Con lo scrutinio ormai in fase avanzata, il quadro complessivo appare definito, evidenziando un orientamento netto da parte dell’elettorato.
Nell’Isola, dove sono state esaminate quasi tutte le sezioni, il No si attesta su percentuali superiori al 60%, confermando un vantaggio consistente e mantenuto per tutta la durata dello spoglio.
Il Sì si colloca invece su valori sensibilmente inferiori, delineando una distanza significativa tra le due opzioni.
Nell’Isola, il No si attesta al 60,96% con 1.058.211 voti, mentre il Sì raggiunge il 39,04% con 677.590 preferenze.
Un risultato ormai consolidato, che ha mantenuto un ampio margine per tutta la durata dello spoglio.
A livello nazionale, il No è al 53,72% con 14.204.109 voti, mentre il Sì si ferma al 46,28% con 12.234.866 preferenze.
Su scala nazionale, il risultato conferma comunque la prevalenza del No, seppur con uno scarto più contenuto rispetto a quello registrato in Sicilia.
Anche nel resto del Paese, infatti, i dati indicano una maggioranza favorevole al rifiuto dei quesiti referendari, consolidatasi progressivamente durante lo scrutinio.

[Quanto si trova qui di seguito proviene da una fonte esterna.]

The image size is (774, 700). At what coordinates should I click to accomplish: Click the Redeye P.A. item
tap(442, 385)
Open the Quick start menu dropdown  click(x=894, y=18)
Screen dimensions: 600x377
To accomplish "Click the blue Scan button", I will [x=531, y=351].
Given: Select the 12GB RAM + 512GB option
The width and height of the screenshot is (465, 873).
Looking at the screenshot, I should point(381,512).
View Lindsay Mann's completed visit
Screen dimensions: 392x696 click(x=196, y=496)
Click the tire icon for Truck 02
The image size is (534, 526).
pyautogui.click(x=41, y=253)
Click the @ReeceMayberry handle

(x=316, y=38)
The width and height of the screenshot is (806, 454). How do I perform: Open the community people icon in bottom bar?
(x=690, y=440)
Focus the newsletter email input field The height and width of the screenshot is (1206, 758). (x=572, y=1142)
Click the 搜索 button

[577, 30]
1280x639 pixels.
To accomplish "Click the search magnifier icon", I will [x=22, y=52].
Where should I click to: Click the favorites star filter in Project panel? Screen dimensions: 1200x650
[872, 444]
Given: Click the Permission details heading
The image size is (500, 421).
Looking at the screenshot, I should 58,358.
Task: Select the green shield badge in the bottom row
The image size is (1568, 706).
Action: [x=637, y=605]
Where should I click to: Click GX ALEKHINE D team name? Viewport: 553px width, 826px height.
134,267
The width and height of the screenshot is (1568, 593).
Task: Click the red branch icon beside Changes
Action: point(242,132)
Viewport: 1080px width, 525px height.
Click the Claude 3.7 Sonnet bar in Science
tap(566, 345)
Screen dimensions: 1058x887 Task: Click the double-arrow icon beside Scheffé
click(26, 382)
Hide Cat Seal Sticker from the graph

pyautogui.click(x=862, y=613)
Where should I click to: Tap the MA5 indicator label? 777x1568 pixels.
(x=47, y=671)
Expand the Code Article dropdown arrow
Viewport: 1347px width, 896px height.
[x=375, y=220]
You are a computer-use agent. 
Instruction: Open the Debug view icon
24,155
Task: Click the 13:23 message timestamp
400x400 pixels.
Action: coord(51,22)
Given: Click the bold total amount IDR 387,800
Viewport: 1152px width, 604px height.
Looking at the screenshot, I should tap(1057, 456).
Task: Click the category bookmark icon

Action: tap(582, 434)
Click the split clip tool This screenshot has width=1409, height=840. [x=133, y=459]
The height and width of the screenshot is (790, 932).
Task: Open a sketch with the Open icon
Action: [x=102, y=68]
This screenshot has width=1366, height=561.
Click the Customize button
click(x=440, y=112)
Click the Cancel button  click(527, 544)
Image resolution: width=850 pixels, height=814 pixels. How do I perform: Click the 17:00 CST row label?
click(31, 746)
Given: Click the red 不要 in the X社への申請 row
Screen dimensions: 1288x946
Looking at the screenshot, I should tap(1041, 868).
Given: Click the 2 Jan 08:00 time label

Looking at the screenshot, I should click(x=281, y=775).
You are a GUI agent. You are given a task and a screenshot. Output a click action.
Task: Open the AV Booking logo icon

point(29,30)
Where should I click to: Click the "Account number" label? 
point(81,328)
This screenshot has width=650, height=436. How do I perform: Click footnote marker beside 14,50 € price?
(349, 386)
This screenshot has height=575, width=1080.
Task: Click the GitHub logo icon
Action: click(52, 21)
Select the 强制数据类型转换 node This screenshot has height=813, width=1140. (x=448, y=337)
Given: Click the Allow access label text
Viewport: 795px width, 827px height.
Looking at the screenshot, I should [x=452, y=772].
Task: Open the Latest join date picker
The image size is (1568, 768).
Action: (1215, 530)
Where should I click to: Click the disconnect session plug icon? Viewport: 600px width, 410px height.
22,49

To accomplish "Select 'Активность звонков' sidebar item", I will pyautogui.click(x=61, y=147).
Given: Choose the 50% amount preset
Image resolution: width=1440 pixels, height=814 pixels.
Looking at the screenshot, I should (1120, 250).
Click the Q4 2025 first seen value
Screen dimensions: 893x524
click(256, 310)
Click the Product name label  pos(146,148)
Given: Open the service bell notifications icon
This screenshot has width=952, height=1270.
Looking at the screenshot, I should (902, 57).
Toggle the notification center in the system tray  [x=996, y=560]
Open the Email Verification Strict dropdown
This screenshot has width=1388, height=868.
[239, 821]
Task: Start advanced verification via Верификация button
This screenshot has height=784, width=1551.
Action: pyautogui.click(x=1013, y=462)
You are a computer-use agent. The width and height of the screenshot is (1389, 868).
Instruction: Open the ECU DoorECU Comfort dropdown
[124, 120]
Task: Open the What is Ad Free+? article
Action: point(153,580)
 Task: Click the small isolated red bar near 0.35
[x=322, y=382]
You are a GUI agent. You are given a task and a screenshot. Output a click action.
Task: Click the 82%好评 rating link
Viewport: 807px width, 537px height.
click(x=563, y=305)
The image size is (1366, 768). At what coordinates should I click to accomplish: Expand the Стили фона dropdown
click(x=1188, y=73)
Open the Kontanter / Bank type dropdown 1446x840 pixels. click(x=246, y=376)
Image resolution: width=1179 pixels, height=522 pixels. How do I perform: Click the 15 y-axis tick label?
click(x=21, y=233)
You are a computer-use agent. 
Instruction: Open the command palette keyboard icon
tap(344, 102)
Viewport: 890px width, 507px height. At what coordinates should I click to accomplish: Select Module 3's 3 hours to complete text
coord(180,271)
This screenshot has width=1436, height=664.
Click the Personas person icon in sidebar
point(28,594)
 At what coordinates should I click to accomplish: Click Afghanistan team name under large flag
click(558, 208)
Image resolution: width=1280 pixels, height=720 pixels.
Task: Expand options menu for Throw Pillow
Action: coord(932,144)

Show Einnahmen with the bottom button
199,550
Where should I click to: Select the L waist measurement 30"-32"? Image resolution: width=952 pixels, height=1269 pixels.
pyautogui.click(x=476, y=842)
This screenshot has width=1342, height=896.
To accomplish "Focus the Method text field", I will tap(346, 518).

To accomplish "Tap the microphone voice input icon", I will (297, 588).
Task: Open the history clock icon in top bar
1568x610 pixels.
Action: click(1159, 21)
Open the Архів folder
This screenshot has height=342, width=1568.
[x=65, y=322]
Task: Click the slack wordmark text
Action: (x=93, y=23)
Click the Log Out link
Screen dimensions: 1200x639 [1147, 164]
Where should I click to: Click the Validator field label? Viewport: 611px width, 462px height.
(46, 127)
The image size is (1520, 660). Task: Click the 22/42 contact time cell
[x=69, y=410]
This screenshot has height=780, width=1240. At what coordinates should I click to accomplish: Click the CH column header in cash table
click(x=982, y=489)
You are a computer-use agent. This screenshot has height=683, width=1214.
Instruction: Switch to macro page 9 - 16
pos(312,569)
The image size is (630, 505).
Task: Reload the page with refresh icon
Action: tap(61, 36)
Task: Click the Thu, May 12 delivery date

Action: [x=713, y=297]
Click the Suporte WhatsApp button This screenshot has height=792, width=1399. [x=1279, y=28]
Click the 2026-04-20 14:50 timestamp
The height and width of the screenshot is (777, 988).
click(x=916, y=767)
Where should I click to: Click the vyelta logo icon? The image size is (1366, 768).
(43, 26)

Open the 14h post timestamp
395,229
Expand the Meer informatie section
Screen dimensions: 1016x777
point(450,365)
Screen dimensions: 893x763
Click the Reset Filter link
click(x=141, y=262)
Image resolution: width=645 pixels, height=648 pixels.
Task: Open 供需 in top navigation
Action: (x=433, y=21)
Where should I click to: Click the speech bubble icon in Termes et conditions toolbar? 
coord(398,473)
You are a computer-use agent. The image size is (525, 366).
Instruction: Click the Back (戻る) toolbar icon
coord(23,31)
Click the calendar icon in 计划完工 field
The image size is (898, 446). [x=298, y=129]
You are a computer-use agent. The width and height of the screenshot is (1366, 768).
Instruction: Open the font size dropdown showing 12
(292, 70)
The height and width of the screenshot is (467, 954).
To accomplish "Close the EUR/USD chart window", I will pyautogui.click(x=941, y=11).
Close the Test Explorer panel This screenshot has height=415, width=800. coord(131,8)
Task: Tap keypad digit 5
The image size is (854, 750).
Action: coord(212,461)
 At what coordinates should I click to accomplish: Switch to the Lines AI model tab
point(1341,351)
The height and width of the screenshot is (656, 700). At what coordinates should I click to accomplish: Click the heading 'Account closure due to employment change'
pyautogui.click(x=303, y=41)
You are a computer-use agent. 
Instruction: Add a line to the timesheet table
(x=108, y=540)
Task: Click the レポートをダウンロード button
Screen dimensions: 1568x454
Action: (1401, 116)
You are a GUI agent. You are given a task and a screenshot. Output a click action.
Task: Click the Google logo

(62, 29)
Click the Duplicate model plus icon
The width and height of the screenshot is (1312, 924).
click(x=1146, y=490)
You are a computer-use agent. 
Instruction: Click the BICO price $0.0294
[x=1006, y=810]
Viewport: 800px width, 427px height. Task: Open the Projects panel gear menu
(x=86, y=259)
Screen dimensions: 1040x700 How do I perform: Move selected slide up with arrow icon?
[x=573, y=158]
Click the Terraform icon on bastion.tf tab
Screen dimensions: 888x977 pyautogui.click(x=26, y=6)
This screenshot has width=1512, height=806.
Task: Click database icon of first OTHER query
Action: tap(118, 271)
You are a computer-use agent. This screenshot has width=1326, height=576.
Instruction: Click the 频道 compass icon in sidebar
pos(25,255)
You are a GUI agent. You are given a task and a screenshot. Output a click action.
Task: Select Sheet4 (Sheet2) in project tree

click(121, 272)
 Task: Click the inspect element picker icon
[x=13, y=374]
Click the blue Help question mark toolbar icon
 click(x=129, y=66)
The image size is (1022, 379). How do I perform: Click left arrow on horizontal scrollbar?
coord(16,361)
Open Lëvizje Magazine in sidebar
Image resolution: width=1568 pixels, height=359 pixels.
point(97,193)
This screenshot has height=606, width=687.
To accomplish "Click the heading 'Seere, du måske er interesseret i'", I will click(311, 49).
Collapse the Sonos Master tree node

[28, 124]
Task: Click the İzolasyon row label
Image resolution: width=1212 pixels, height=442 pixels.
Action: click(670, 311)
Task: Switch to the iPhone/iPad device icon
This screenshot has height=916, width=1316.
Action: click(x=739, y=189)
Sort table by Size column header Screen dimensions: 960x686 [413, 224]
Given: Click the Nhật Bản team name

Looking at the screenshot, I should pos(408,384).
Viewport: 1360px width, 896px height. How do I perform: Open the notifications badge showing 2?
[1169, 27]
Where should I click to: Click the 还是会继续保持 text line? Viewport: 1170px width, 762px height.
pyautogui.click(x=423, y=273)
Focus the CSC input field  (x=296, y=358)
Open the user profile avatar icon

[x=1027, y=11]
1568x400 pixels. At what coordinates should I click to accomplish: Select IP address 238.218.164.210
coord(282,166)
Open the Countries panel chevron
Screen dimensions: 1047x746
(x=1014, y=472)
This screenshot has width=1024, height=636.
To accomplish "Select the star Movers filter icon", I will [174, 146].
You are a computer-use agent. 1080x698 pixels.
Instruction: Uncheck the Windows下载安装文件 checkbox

Nel frattempo, a Palermo si è svolta un’iniziativa pubblica promossa dal Partito Democratico, occasione di confronto politico all’indomani del voto.
L’incontro ha visto la partecipazione di esponenti e sostenitori, con interventi focalizzati sulle prospettive future in materia di giustizia.
Con la chiusura delle operazioni di conteggio ormai prossima, l’esito del referendum apre una nuova fase di valutazioni nel panorama politico nazionale, chiamato a interpretare il risultato e a delineare i prossimi passi sui temi oggetto della consultazione.